I believe you can save a lot of computation time by explicitly doing an LU factorization, [l, u, p, q] = lu(X'*X);
and use those factors when doing the calculations. Also, since X
are constant for about 100 models, pre-calculating X'*X
will most likely save you some time.
Note that in your case, the most time demanding operation might very well be the sqrt
-function.
% Constant for every 100 models or so:
M = X'*X;
[l, u, p, q] = lu(M);
% Now, I guess this should be quite a bit faster (I might have messed up the order):
nwse = sqrt(diag(N.*(q * ( u \ (l \ (p * Q))) * q * (u \ (l \ p)))));
The first two terms are commonly used:
l
the lower triangular matrix
u
the upper triangular matrix
Now, p
and q
are a bit more uncommon.
p
is a row permutation matrix used to obtain numerical stability. There is not much performance gain in doing [l, u, p] = lu(M)
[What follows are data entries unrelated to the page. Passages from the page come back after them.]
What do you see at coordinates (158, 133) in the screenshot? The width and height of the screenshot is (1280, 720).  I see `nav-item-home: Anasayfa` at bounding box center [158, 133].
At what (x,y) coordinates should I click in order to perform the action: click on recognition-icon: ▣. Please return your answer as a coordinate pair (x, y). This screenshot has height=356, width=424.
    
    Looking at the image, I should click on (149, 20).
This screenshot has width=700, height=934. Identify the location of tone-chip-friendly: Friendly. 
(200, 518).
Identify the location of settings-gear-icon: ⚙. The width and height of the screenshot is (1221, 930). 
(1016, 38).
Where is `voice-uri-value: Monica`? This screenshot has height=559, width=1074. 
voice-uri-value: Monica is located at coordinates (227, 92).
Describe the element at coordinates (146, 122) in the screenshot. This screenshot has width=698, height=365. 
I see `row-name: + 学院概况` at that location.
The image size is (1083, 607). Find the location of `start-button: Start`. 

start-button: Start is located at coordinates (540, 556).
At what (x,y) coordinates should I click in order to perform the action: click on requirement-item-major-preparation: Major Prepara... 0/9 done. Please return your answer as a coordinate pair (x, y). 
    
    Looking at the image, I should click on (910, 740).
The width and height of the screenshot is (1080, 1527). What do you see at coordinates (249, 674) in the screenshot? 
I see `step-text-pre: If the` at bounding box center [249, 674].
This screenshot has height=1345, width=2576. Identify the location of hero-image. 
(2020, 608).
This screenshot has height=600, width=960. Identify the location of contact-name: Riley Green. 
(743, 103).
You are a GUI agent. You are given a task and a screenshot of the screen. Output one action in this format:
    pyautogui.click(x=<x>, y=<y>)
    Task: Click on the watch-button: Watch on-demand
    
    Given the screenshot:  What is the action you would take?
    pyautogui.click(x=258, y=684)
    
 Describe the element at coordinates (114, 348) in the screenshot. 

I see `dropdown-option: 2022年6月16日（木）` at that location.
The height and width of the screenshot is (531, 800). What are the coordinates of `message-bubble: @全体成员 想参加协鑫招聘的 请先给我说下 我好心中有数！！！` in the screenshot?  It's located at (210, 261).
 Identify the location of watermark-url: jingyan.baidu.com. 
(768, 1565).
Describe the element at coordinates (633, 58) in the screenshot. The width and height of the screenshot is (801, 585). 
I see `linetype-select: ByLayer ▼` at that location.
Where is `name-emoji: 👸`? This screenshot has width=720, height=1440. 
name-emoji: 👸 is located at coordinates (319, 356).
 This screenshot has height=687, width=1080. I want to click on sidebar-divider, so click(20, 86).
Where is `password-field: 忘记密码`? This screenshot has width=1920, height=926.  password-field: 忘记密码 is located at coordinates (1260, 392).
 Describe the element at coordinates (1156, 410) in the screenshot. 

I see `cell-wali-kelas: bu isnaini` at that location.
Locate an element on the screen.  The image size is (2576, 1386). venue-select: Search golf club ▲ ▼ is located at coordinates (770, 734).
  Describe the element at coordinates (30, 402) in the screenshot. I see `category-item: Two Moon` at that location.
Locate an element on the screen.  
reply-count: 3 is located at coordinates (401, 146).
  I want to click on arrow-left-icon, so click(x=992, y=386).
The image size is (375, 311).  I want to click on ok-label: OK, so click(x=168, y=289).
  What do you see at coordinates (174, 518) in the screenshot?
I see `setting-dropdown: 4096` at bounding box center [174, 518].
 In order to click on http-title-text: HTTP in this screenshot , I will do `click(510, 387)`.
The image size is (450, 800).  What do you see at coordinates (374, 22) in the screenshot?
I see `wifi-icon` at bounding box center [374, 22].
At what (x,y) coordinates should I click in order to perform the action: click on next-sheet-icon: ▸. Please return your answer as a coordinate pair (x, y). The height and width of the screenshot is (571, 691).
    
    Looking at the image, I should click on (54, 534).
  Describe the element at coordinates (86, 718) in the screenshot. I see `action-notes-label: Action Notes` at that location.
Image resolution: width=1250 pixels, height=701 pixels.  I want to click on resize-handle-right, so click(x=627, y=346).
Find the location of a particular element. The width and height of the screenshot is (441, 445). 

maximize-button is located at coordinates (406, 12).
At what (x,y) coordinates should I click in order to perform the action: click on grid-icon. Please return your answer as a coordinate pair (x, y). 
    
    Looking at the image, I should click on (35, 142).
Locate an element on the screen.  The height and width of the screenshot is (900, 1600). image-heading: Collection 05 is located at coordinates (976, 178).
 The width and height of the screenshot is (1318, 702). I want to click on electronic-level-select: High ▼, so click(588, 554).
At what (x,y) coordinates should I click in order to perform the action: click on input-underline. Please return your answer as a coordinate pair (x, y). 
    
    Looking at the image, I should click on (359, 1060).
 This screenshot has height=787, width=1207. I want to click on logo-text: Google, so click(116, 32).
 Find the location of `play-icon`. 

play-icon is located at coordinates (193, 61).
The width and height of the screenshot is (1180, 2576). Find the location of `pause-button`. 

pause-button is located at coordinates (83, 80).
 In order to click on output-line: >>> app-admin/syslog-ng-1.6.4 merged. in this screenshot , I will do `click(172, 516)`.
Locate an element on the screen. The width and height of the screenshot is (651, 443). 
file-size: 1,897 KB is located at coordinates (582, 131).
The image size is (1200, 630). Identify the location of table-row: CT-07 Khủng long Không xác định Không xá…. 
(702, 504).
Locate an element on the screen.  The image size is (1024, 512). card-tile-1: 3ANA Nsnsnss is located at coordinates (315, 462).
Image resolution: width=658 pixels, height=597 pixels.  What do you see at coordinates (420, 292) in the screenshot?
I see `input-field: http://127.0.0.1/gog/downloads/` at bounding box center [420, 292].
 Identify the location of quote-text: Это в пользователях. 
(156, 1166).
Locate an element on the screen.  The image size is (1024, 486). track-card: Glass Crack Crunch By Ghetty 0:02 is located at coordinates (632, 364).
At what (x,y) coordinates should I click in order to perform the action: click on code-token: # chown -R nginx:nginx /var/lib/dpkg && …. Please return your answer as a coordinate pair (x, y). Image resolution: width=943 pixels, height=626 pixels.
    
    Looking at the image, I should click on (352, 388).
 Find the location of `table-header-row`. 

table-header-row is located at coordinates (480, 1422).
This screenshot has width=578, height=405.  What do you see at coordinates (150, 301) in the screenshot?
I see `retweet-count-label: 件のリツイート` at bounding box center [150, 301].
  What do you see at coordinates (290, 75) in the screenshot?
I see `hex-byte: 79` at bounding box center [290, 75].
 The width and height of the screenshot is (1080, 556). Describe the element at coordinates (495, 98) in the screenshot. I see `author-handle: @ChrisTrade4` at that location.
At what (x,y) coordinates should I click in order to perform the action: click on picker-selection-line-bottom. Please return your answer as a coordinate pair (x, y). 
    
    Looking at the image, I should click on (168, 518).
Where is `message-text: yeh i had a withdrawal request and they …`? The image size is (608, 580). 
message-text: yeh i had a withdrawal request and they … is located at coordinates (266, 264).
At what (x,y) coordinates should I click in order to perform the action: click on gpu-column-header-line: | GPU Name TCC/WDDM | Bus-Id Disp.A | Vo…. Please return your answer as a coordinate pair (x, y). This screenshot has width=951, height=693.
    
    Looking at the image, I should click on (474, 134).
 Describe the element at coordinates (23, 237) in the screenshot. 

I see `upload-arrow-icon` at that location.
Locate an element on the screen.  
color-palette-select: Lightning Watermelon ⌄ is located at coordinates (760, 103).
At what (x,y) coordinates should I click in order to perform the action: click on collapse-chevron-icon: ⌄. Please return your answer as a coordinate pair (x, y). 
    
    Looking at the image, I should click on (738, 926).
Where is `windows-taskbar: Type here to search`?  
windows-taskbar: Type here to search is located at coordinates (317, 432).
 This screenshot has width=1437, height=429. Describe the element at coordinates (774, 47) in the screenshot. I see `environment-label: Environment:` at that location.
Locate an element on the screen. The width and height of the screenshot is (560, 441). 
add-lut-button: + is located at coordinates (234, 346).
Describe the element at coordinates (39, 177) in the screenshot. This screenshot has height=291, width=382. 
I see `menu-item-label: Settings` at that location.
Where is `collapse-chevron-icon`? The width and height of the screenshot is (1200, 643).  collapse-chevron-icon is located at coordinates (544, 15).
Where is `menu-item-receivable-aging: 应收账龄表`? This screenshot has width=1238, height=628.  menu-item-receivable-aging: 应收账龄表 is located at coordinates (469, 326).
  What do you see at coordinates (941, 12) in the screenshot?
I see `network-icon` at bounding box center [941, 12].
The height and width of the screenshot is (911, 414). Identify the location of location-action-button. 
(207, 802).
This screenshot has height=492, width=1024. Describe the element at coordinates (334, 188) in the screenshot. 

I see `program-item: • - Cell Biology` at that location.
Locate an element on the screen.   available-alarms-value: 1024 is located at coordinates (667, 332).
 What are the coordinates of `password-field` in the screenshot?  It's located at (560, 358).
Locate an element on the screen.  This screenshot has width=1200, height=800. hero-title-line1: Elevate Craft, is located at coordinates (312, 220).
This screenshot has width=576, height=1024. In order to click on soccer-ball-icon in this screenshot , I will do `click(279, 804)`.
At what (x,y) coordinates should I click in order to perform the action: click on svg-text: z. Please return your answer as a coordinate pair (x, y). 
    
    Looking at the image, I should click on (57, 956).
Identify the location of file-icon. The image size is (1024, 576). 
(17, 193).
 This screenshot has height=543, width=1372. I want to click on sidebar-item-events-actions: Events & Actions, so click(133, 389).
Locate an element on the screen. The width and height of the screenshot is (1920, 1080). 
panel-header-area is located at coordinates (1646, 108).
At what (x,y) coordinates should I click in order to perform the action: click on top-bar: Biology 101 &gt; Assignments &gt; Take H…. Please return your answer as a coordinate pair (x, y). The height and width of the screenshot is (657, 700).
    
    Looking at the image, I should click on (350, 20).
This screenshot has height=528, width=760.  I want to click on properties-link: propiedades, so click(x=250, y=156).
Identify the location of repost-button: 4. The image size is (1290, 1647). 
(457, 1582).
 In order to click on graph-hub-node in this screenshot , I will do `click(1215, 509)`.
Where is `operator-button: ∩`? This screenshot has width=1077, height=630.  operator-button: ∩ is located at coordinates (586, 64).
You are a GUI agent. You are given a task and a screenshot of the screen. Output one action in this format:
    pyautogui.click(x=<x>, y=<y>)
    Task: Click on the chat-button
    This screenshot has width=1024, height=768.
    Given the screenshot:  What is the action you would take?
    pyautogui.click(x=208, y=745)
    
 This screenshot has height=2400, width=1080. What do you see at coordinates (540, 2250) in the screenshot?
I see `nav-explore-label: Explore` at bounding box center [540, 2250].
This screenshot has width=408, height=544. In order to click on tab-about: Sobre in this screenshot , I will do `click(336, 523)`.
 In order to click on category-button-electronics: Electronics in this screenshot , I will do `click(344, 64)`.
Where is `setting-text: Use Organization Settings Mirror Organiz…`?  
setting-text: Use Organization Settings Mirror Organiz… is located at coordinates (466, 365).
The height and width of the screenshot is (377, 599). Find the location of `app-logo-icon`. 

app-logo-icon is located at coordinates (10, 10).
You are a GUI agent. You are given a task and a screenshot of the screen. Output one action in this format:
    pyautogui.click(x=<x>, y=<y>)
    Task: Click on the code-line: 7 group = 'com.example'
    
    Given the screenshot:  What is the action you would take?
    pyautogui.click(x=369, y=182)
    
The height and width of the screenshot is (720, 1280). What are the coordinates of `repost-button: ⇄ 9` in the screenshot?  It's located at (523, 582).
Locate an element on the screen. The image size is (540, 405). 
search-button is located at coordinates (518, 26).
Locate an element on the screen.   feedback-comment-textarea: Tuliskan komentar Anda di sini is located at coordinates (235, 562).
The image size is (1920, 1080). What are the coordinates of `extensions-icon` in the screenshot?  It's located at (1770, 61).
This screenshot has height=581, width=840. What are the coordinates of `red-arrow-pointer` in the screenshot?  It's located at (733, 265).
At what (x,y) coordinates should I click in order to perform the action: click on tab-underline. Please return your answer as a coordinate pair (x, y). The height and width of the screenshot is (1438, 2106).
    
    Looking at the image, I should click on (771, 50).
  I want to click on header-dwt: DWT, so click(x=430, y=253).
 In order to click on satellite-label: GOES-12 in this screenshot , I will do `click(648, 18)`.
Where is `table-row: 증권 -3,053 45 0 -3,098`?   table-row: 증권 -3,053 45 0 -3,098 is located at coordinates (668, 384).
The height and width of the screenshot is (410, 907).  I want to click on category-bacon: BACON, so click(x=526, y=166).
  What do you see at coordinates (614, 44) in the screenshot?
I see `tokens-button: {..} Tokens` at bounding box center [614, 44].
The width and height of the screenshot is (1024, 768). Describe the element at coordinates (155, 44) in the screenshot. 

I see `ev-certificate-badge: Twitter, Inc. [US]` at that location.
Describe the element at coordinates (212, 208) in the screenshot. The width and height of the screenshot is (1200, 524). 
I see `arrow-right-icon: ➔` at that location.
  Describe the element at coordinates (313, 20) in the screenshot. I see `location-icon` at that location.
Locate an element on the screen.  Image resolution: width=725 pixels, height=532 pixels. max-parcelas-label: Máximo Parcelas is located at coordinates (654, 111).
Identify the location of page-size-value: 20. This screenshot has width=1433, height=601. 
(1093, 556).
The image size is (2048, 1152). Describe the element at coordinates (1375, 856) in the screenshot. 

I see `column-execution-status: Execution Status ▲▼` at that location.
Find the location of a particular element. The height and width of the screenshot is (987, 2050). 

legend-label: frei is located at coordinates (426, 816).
compared to [l, u] = lu(M)
for sparse matrices.
q
however offers a significant performance gain. q
is a column permutation matrix that is used to reduce the amount of fill when doing the factorization.
Note that the [l, u, p, q] = lu(M)
is only a valid syntax for sparse matrices.
As for why using full pivoting as described above should be faster:
Try the following to see the purpose of the column permutation matrix q
. It is easier to work with elements that are aligned around the diagonal.
S = sprand(100,100,0.01);
[l, u, p] = lu(S);
spy(l)
figure
spy(u)
Now, compare it with this:
[ll, uu, pp, qq] = lu(S);
spy(ll);
figure
spy(uu);
Unfortunately, I don't have MATLAB here right now, so I can't guarantee that I put all the arguments in the correct order, but I think it's correct.